Copy the records verbatim, from the line containing "Task: Select the 含抱闸线 column group header" through the line containing "pos(293,27)", including both of those lines.

━━ Given records

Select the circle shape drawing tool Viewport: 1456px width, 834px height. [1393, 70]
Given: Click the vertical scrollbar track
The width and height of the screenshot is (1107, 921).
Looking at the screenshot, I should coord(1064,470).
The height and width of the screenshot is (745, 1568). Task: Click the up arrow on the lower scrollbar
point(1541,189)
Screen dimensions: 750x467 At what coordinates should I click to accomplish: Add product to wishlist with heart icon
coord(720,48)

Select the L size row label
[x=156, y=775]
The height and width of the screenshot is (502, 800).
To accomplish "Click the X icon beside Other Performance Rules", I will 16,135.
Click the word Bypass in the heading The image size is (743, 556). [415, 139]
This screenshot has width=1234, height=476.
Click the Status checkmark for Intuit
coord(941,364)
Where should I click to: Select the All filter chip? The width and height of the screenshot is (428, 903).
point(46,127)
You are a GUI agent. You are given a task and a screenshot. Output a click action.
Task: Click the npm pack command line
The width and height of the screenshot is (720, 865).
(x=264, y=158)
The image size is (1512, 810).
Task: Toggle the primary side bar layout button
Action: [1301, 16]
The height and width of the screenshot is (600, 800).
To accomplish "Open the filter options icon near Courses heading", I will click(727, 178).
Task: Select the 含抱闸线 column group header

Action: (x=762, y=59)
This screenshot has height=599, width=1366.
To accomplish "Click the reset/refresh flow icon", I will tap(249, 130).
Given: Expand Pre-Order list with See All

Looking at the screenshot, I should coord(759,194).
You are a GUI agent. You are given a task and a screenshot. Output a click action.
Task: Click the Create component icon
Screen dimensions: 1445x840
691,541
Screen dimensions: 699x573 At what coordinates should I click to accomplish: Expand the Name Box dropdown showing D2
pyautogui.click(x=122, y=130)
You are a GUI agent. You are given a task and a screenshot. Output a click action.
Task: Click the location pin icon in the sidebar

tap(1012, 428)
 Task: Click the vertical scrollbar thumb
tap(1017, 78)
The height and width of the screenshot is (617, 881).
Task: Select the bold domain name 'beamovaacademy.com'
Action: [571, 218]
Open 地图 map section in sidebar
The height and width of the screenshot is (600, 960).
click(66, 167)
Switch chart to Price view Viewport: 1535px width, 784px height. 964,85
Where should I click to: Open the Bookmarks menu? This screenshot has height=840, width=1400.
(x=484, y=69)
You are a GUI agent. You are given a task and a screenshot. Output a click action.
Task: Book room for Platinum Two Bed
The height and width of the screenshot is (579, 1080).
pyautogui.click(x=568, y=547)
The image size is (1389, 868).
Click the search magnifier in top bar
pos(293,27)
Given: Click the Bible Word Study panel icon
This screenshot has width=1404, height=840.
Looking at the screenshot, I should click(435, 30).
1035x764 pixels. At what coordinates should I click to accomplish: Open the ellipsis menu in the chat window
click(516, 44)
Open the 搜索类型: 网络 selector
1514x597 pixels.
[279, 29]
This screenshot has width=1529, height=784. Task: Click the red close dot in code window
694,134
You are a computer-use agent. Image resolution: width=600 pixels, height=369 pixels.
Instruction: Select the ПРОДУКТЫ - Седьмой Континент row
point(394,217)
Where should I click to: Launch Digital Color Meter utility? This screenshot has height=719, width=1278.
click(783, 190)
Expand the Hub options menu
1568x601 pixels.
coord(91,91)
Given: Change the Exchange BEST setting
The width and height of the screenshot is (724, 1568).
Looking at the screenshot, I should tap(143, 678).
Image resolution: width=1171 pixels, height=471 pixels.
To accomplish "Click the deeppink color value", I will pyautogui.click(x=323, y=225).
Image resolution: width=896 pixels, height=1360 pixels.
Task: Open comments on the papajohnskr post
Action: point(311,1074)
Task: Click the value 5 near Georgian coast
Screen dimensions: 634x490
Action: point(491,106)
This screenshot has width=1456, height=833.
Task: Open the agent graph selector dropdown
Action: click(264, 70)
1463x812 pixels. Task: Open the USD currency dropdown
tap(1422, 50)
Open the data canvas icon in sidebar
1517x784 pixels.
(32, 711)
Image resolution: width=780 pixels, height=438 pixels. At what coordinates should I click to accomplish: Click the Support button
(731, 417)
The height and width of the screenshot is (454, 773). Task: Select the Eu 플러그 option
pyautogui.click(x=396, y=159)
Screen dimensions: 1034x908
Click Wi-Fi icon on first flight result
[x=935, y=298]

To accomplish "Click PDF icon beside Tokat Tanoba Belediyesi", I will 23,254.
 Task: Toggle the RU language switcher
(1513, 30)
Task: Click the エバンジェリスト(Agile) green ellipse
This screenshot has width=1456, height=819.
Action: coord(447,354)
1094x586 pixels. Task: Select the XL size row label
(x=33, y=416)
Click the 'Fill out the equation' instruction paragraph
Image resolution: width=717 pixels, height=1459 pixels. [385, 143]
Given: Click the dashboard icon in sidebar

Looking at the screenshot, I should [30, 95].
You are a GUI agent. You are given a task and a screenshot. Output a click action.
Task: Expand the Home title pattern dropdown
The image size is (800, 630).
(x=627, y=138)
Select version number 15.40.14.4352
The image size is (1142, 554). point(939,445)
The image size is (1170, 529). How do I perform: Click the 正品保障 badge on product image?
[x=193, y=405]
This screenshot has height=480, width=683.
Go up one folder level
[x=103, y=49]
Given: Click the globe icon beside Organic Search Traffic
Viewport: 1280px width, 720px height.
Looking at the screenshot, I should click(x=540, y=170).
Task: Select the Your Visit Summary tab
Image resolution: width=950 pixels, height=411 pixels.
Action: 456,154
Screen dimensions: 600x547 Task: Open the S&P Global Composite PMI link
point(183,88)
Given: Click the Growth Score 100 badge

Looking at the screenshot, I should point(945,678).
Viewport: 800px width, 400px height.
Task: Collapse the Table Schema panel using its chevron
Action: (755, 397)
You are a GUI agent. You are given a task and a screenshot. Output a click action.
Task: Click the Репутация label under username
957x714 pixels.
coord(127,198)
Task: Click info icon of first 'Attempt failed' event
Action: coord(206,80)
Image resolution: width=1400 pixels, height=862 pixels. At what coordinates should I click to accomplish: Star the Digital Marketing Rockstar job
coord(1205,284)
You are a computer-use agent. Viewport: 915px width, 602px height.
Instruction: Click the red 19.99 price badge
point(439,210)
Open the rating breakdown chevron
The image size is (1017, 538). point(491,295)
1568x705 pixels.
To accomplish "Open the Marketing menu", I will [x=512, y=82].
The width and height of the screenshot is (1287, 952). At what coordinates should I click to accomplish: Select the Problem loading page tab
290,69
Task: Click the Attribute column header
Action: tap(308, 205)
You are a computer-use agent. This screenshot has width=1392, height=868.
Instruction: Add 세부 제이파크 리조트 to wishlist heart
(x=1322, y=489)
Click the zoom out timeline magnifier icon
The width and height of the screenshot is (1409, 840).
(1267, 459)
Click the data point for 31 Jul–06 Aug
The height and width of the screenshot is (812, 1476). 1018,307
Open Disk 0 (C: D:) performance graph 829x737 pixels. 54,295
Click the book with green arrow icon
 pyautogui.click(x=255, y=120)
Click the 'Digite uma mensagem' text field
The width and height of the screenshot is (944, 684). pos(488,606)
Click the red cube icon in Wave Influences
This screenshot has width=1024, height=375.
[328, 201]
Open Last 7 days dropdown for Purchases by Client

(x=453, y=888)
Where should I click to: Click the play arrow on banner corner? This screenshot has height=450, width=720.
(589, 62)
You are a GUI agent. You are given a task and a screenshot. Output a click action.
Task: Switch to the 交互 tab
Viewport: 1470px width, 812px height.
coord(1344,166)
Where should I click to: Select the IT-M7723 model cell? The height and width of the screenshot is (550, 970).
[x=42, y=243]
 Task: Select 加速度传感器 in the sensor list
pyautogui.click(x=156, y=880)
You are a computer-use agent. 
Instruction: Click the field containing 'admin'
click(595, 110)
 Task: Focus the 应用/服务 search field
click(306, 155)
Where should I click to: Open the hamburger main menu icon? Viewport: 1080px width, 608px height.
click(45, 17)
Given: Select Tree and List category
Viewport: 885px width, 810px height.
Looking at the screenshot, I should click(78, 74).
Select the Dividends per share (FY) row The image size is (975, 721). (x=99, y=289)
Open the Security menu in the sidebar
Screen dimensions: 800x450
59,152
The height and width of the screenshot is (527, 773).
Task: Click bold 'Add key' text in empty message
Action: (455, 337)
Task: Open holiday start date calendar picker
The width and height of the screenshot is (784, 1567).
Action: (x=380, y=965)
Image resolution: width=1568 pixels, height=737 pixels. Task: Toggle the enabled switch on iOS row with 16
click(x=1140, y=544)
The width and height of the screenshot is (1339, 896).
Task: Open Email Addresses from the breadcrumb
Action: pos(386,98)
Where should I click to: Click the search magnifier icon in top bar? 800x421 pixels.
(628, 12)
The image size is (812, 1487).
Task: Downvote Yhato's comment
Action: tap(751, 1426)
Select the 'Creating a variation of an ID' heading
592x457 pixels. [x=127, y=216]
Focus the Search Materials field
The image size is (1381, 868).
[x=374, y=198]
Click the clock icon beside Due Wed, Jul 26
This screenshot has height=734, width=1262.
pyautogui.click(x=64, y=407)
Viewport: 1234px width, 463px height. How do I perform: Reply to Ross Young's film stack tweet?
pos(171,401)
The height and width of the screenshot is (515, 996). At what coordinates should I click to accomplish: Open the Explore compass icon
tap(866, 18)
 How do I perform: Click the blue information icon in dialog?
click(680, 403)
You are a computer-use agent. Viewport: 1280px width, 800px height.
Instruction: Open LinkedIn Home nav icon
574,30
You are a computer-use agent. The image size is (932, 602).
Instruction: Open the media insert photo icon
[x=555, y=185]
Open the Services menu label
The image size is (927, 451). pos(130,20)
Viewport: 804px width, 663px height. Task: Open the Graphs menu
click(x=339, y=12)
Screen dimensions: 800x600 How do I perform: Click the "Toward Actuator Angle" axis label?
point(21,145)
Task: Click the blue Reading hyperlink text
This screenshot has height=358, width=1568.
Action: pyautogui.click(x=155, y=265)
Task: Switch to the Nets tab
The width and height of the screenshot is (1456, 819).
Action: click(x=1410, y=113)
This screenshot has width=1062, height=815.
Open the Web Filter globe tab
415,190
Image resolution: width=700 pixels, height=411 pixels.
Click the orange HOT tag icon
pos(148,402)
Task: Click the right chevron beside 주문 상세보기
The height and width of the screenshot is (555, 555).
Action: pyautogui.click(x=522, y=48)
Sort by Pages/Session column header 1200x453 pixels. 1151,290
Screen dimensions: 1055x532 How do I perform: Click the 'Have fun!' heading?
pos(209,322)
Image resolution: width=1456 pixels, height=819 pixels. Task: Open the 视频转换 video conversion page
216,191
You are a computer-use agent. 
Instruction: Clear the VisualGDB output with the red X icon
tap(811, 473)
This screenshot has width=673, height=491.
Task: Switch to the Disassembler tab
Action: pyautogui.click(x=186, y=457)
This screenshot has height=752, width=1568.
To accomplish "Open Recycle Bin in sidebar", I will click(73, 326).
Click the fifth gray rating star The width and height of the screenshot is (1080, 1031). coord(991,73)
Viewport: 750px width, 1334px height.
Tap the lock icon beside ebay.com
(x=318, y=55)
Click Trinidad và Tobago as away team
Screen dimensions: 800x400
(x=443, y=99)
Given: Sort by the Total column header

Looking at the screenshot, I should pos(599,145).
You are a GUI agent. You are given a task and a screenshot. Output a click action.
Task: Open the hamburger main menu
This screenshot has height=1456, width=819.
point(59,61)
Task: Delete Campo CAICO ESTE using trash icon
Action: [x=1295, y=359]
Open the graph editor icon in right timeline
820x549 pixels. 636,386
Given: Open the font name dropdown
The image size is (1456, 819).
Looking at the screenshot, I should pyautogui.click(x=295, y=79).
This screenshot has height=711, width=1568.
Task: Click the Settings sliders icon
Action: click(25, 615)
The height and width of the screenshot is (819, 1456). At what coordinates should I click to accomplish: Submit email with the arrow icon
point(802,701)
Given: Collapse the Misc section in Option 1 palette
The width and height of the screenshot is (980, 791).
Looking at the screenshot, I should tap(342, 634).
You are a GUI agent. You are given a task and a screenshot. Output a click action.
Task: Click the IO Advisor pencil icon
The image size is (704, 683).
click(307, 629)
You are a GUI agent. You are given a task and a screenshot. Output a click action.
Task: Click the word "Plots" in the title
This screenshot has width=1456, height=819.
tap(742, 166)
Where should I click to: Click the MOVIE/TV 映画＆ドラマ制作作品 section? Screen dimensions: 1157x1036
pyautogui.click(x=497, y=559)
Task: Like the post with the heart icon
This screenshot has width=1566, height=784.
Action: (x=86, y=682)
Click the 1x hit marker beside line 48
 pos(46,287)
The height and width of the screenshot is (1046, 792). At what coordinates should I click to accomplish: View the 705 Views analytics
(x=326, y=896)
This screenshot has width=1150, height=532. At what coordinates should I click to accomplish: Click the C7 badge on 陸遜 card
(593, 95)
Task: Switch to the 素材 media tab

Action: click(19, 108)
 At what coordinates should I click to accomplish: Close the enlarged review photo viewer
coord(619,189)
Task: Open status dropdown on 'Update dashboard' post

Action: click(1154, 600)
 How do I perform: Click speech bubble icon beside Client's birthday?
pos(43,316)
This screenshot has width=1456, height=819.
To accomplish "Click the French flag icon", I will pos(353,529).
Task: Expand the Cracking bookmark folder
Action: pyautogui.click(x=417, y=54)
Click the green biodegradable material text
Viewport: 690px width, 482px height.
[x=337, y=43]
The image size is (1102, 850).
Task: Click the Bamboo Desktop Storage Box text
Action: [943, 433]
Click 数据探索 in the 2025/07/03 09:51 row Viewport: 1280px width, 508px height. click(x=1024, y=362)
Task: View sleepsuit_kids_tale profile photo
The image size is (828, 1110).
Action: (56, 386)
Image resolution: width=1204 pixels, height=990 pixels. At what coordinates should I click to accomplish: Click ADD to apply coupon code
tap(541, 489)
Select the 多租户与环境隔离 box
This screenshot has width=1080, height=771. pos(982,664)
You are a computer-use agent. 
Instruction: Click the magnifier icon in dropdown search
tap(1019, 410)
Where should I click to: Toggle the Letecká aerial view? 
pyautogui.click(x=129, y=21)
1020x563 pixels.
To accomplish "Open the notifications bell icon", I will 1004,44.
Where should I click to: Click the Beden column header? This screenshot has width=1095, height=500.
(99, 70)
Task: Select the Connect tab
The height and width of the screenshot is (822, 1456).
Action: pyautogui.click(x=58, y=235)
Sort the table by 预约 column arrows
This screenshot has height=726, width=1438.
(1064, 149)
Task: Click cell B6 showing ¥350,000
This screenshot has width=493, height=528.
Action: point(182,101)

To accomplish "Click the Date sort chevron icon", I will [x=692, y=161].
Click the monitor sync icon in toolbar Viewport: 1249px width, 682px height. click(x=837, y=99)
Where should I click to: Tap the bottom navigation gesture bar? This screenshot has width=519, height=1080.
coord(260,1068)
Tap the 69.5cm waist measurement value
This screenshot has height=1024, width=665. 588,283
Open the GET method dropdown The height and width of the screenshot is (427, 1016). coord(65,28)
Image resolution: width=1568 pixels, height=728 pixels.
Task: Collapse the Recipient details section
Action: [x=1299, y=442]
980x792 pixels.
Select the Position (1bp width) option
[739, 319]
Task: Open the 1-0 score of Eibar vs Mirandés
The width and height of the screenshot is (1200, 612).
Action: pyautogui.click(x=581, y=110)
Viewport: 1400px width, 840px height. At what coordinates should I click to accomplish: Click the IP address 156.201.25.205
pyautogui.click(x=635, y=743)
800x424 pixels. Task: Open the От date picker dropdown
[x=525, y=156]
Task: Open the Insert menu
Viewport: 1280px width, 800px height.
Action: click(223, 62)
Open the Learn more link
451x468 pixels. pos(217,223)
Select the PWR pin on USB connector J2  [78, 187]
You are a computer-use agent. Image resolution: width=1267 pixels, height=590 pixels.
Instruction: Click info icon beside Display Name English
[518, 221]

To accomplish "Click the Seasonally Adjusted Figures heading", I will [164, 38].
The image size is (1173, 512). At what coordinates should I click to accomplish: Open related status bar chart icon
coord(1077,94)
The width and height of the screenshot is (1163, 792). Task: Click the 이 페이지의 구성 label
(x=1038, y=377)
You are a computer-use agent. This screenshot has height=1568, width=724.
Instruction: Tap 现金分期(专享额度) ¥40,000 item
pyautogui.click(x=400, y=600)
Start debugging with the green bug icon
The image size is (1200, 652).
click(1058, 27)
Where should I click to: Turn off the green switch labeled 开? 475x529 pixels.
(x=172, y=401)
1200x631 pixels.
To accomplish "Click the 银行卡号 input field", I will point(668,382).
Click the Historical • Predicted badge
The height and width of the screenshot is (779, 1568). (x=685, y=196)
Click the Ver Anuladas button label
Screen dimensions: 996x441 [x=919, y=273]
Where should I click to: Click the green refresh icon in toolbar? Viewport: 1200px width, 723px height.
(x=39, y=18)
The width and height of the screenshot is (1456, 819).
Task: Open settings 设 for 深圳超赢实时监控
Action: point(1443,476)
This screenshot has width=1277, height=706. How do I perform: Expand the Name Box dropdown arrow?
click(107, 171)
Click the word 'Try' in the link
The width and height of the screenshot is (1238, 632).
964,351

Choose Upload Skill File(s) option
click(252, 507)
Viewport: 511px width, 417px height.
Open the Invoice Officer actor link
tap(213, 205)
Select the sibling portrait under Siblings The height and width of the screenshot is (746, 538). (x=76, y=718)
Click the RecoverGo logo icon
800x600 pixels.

━━━━

The response:
Task: Select the 含抱闸线 column group header

Action: (x=762, y=59)
This screenshot has height=599, width=1366.
To accomplish "Click the reset/refresh flow icon", I will tap(249, 130).
Given: Expand Pre-Order list with See All

Looking at the screenshot, I should coord(759,194).
You are a GUI agent. You are given a task and a screenshot. Output a click action.
Task: Click the Create component icon
Screen dimensions: 1445x840
691,541
Screen dimensions: 699x573 At what coordinates should I click to accomplish: Expand the Name Box dropdown showing D2
pyautogui.click(x=122, y=130)
You are a GUI agent. You are given a task and a screenshot. Output a click action.
Task: Click the location pin icon in the sidebar

tap(1012, 428)
 Task: Click the vertical scrollbar thumb
tap(1017, 78)
The height and width of the screenshot is (617, 881).
Task: Select the bold domain name 'beamovaacademy.com'
Action: [571, 218]
Open 地图 map section in sidebar
The height and width of the screenshot is (600, 960).
click(66, 167)
Switch chart to Price view Viewport: 1535px width, 784px height. 964,85
Where should I click to: Open the Bookmarks menu? This screenshot has height=840, width=1400.
(x=484, y=69)
You are a GUI agent. You are given a task and a screenshot. Output a click action.
Task: Book room for Platinum Two Bed
The height and width of the screenshot is (579, 1080).
pyautogui.click(x=568, y=547)
The image size is (1389, 868).
Click the search magnifier in top bar
pos(293,27)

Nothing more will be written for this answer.